[Collected data]
■ ■ ■

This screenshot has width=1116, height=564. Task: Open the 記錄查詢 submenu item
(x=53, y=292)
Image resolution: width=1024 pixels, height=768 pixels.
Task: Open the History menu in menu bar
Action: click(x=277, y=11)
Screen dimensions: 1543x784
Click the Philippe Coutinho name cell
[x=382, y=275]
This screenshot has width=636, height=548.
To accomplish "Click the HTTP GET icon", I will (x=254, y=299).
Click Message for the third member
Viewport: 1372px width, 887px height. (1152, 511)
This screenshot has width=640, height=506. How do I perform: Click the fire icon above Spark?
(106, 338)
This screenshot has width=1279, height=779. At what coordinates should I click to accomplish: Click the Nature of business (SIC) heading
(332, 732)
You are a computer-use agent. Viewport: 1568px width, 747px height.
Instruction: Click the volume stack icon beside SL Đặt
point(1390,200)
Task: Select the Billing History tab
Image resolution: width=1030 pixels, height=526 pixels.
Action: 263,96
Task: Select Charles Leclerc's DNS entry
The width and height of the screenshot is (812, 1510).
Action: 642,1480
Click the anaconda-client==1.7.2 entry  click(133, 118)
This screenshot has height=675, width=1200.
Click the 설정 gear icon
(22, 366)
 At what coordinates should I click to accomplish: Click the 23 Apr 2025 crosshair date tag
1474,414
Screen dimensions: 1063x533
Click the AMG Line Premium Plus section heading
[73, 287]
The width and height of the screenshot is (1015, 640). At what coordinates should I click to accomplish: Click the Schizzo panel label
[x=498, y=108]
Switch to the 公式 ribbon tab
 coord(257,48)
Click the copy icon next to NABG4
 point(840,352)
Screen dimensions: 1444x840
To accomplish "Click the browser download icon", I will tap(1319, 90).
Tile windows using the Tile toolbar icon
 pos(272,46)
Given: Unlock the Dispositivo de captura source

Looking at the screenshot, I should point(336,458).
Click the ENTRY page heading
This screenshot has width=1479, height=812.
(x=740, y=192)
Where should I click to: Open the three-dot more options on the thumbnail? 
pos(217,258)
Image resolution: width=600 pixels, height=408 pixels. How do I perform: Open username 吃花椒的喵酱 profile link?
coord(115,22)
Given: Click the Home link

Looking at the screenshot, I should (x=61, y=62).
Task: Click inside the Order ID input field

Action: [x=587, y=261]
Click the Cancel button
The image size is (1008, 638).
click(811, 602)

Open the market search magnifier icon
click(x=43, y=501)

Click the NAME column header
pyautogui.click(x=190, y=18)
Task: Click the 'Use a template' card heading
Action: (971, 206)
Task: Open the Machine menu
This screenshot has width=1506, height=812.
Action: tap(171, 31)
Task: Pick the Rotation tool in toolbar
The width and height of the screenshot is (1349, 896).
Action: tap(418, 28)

■ ■ ■

■ Work instruction
Set down precisely the lines above between the line holding "This screenshot has width=640, height=506." and the line holding "Task: Select the Billing History tab", inclusive, and nothing beyond them.

■ Response
This screenshot has width=640, height=506. How do I perform: Click the fire icon above Spark?
(106, 338)
This screenshot has width=1279, height=779. At what coordinates should I click to accomplish: Click the Nature of business (SIC) heading
(332, 732)
You are a computer-use agent. Viewport: 1568px width, 747px height.
Instruction: Click the volume stack icon beside SL Đặt
point(1390,200)
Task: Select the Billing History tab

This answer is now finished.